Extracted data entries
........

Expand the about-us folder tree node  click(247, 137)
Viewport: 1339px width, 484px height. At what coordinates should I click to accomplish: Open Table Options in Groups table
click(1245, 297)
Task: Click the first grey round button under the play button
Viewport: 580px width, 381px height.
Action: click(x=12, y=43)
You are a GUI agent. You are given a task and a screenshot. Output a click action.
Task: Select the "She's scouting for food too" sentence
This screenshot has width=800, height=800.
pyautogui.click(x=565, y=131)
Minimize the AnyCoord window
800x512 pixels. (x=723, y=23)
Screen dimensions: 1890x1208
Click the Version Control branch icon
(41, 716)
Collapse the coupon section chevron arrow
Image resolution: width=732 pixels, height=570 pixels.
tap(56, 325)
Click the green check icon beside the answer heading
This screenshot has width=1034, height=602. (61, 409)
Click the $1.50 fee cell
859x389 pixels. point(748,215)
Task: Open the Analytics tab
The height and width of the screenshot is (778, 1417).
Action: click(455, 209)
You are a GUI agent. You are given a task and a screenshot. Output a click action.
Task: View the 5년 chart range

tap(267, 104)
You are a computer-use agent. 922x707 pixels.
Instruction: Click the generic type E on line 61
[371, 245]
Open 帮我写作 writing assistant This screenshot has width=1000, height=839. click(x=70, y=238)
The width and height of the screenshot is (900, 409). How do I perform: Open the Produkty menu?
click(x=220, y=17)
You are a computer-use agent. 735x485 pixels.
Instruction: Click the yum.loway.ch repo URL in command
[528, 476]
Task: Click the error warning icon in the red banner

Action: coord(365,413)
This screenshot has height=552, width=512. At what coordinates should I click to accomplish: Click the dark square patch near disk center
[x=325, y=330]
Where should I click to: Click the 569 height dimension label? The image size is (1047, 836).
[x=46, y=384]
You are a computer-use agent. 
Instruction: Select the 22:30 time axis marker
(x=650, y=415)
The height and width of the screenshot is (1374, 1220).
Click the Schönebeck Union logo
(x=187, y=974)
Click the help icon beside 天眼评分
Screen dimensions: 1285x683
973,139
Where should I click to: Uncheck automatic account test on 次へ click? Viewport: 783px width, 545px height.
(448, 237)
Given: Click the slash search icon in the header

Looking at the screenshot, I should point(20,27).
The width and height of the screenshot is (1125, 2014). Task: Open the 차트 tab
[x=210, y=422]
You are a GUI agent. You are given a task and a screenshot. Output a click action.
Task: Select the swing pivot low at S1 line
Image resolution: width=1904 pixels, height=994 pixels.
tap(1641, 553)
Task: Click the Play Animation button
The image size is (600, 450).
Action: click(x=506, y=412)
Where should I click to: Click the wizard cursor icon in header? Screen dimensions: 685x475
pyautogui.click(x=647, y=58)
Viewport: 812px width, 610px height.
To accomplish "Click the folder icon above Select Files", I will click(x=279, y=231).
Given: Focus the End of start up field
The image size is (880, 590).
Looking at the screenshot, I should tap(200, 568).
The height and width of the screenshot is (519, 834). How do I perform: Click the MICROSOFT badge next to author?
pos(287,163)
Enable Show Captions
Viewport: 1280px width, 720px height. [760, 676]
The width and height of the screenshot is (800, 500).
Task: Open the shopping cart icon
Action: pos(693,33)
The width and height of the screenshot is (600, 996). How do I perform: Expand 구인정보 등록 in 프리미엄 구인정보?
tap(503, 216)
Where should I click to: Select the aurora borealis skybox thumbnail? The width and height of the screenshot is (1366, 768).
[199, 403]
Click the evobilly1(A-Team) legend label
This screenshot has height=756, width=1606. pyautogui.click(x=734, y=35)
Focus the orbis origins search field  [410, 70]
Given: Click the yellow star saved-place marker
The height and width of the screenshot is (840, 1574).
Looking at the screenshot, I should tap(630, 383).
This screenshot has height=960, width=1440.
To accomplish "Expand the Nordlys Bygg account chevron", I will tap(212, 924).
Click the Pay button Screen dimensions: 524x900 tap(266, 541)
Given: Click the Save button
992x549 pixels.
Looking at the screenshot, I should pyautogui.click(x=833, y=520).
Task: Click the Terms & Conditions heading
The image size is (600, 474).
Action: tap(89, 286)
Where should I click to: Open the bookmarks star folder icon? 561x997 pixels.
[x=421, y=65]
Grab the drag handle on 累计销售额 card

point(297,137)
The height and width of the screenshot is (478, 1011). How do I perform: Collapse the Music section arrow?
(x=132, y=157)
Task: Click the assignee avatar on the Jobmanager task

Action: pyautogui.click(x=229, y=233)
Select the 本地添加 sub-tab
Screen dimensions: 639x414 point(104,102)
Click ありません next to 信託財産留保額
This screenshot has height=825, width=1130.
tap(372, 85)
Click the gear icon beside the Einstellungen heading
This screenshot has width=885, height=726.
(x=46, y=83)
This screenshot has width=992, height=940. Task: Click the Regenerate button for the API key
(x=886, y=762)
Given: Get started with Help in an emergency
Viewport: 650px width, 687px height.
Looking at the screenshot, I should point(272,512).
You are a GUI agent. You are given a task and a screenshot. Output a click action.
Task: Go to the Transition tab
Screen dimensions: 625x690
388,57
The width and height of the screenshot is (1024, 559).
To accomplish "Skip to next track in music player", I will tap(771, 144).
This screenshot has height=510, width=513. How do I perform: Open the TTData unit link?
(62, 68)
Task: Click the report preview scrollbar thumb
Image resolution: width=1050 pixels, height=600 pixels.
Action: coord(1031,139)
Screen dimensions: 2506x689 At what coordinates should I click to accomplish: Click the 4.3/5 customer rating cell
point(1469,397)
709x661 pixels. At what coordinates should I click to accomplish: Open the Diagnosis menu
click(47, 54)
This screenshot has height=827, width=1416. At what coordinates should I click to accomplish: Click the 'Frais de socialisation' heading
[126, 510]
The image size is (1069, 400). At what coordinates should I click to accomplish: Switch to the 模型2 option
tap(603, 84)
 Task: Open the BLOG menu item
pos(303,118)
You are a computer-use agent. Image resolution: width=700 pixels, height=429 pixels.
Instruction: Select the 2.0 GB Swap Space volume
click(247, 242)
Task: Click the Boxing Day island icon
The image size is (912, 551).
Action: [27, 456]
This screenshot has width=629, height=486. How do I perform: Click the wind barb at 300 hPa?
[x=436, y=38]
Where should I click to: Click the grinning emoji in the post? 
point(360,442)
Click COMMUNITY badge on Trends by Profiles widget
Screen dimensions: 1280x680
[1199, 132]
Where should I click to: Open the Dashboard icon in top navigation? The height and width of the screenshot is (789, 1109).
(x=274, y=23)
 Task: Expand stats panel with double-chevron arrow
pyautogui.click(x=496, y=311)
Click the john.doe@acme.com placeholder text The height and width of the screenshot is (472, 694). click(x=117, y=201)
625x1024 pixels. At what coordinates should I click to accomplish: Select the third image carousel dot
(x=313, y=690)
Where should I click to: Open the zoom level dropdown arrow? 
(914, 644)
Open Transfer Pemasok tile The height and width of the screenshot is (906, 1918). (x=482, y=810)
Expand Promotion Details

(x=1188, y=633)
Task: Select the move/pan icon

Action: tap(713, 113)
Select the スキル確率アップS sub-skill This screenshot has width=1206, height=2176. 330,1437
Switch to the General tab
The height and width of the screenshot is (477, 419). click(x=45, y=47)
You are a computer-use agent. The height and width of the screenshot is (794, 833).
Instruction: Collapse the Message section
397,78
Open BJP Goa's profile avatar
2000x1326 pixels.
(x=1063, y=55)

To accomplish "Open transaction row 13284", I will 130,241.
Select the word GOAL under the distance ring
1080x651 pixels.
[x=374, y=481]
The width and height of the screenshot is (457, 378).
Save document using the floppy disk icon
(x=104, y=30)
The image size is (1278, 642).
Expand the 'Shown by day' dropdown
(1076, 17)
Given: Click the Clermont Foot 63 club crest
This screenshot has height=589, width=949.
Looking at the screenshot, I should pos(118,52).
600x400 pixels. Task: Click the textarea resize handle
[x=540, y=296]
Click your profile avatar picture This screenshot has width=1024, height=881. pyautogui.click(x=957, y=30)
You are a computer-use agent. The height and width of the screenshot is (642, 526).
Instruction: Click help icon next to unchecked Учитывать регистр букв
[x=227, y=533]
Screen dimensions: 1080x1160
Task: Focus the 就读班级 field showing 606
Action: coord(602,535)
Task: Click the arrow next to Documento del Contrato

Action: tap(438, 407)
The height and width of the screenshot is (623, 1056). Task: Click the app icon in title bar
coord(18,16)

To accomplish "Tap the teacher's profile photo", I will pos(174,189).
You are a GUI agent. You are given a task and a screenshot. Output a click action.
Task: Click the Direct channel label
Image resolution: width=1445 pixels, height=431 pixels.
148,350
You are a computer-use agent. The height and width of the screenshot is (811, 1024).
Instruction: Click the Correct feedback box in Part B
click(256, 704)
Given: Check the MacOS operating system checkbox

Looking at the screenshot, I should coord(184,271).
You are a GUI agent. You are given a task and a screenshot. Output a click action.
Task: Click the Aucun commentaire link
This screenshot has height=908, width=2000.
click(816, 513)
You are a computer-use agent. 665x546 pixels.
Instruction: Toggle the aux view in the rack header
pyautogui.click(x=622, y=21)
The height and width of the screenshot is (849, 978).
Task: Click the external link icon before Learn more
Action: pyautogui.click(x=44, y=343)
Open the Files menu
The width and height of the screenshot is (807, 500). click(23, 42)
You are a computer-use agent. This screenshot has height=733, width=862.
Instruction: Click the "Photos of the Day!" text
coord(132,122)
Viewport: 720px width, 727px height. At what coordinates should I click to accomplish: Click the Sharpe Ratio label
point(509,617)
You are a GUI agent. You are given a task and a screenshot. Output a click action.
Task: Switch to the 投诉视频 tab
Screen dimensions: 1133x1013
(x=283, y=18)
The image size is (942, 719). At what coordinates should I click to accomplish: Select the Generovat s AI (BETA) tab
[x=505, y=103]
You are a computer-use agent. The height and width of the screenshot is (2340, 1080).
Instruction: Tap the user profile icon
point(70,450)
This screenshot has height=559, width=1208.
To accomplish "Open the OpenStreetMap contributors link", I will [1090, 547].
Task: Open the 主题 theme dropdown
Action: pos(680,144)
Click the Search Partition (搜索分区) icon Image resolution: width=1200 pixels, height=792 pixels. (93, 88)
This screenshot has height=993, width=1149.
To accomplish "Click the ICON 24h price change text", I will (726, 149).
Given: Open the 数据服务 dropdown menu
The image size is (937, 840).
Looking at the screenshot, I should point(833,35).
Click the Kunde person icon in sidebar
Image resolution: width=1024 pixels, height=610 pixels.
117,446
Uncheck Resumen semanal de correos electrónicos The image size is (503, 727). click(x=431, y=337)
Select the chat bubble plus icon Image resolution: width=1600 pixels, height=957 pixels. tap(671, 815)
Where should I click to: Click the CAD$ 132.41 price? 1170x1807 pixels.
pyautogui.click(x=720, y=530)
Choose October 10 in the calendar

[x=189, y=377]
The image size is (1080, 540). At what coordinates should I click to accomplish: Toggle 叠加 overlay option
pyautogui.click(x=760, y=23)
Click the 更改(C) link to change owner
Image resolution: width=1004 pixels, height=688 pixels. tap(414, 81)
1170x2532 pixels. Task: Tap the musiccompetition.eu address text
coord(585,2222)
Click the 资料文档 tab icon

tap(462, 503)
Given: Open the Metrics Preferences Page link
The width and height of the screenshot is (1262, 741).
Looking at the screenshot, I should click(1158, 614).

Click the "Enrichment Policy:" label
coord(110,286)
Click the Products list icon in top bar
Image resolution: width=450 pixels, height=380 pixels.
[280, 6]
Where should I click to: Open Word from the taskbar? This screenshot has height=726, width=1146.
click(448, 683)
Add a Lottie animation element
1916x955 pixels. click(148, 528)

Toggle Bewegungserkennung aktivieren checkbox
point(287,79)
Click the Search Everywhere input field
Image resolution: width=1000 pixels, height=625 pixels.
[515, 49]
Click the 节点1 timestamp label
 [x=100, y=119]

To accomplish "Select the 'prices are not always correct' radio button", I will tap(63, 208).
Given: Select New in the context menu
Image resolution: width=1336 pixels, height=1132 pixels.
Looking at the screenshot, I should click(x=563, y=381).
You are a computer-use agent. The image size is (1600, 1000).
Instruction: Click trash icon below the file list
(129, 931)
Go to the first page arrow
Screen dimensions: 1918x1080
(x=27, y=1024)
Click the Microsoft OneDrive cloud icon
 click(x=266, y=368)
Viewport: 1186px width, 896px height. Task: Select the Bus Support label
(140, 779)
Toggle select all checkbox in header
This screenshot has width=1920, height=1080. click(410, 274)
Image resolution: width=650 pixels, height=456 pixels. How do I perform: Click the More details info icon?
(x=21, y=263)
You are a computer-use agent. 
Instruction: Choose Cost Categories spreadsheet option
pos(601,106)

........

▸ **WORK TASK**
Find the lines above that contain the word "first" and collect them.

▸ **RESPONSE**
Task: Click the first grey round button under the play button
Go to the first page arrow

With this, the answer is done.